WHAT THE TASK ASKS: Within the records below, find each line with the word "Select" and copy it out.
Start of EXTRACTED INFORMATION
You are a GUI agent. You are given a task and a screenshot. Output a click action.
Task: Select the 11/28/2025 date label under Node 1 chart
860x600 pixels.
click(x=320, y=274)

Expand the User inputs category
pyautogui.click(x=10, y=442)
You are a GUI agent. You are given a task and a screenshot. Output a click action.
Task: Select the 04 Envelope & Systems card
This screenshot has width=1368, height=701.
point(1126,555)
End of EXTRACTED INFORMATION
Start of EXTRACTED INFORMATION
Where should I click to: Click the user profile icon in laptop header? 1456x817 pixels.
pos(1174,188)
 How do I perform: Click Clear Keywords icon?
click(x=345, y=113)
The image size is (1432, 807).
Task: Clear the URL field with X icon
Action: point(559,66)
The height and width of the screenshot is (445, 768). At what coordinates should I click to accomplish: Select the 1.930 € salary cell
End of EXTRACTED INFORMATION
EXERCISE RESULT:
Task: Select the 11/28/2025 date label under Node 1 chart
Task: Select the 04 Envelope & Systems card
The height and width of the screenshot is (445, 768). At what coordinates should I click to accomplish: Select the 1.930 € salary cell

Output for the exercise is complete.